Stéphanie Jeanjean

Adjunct Associate Professor

Stéphanie Jeanjean is an art historian, translator, and curator based in New York. She currently teaches art history at The Cooper Union and Sotheby’s Institute of Art, and French translation at The Graduate Center, CUNY, New York. She is also a regular lecturer on modern and contemporary art at The Solomon R. Guggenheim Museum and on French and European art for Smithsonian Journey. Her work on French militant video has been published in Afterall Journal, reprinted in Hilary Robinson ed., Feminism–Art–Theory, by Wiley & Blackwell Editions, Oxford (2015) and programmed at The Kitchen, in New York (2011). Her recent work, on Sociological Art, has been published in François Bovier and Adeena Mey eds., Exhibited Cinema an Anthology, by ECAL and JRP–Ringier Editions, Lausanne and Zurich (2016).

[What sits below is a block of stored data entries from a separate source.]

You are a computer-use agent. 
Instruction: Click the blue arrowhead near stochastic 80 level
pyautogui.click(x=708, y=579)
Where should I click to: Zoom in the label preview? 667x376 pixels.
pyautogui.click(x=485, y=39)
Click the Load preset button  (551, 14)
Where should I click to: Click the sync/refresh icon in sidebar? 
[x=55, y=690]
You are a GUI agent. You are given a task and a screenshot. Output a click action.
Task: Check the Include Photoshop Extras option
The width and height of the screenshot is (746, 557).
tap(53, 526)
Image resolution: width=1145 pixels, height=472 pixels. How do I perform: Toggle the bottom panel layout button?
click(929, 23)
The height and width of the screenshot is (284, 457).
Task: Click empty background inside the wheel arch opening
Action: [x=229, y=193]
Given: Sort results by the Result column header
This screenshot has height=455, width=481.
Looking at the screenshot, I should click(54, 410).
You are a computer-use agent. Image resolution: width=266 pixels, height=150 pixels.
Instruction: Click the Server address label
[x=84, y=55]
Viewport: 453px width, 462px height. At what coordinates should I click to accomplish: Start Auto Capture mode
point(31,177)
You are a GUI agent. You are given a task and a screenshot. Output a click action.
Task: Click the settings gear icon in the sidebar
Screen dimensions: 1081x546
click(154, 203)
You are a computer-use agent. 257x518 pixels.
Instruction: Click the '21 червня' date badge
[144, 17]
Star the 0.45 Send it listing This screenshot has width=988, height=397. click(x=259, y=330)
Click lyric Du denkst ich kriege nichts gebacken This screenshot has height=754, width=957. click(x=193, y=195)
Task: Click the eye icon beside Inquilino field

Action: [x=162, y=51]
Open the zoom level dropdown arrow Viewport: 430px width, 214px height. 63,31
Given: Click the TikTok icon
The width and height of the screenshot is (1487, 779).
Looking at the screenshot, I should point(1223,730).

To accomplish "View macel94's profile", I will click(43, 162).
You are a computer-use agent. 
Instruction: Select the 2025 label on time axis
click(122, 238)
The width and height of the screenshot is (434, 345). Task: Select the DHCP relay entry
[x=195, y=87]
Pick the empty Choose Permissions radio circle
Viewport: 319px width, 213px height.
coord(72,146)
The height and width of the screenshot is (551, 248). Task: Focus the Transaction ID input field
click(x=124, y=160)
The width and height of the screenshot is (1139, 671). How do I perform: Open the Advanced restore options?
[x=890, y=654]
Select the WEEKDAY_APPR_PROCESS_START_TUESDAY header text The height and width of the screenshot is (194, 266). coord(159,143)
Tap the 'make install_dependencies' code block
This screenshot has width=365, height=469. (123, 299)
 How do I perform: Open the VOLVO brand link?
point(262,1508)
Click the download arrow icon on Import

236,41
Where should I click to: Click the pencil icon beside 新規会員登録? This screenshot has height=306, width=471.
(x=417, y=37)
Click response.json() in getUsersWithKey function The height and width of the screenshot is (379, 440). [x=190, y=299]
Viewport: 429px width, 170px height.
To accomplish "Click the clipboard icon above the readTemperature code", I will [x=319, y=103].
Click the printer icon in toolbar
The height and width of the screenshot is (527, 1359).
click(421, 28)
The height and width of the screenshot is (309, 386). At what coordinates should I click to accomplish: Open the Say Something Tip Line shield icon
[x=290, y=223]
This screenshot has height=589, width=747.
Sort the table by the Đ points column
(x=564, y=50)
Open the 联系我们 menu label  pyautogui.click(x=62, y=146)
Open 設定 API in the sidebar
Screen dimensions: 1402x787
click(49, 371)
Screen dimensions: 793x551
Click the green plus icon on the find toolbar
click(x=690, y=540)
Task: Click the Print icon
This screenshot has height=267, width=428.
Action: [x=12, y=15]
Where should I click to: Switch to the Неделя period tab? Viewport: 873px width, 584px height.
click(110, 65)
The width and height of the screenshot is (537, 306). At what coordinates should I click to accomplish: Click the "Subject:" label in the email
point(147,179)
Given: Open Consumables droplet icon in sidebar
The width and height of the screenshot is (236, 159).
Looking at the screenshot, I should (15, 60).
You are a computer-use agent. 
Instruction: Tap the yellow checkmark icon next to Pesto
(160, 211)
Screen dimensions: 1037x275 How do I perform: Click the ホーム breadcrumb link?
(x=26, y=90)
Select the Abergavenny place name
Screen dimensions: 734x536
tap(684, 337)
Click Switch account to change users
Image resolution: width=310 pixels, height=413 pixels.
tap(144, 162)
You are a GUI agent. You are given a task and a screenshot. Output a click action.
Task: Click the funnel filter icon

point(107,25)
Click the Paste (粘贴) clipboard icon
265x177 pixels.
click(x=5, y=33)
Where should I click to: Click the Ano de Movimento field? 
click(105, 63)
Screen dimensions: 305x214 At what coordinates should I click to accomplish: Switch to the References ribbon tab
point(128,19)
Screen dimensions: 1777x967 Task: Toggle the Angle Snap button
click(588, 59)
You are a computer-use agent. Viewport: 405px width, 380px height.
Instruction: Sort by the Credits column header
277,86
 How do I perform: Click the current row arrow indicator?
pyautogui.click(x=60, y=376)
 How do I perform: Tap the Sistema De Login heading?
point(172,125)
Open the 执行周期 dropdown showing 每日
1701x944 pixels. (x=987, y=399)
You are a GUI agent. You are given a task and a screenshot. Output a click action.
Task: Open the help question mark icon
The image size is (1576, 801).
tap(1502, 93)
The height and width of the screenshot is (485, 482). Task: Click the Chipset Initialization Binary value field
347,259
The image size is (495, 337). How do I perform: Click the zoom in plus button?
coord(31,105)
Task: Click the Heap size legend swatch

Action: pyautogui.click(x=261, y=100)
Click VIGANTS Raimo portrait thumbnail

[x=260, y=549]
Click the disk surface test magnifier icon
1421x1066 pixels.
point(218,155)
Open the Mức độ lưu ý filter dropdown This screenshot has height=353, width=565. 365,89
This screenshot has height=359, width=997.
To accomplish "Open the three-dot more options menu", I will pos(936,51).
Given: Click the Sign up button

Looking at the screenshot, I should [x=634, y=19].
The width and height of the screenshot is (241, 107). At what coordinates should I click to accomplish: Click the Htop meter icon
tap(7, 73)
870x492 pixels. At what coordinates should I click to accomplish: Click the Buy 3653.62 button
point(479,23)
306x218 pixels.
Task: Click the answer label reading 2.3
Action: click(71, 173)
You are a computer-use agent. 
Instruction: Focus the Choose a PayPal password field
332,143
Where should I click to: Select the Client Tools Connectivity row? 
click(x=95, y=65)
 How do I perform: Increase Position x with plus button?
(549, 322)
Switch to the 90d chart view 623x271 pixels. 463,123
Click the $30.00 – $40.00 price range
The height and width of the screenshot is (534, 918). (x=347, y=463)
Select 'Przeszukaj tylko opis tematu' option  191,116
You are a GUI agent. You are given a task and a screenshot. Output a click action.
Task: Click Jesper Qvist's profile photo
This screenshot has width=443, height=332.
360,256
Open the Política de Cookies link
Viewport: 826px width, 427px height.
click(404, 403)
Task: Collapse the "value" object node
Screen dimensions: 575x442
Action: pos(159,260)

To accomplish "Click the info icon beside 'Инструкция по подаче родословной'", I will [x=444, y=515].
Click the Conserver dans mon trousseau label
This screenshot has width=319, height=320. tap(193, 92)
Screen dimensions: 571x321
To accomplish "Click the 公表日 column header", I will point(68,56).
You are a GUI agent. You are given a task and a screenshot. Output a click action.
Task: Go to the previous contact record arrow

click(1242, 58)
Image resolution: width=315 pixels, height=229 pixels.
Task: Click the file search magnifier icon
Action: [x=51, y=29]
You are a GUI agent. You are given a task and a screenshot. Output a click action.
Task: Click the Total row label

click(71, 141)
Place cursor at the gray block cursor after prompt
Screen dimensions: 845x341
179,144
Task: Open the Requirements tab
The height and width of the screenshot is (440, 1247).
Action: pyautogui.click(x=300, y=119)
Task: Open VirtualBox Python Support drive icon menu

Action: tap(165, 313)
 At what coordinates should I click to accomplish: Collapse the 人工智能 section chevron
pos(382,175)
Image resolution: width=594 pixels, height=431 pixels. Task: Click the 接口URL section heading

Upcoming projects involve the first publication in English dedicated to the Sociological Art Collective (with Maud Jacquin) and an exhibition on women design and protest (with Alexander Tochilovsky at 41 Cooper Gallery, The Cooper Union, in Fall 2018). Stéphanie Jeanjean received her M.A. from Bourgogne University in Dijon and completed a Ph.D. at the CUNY Graduate Center in New York.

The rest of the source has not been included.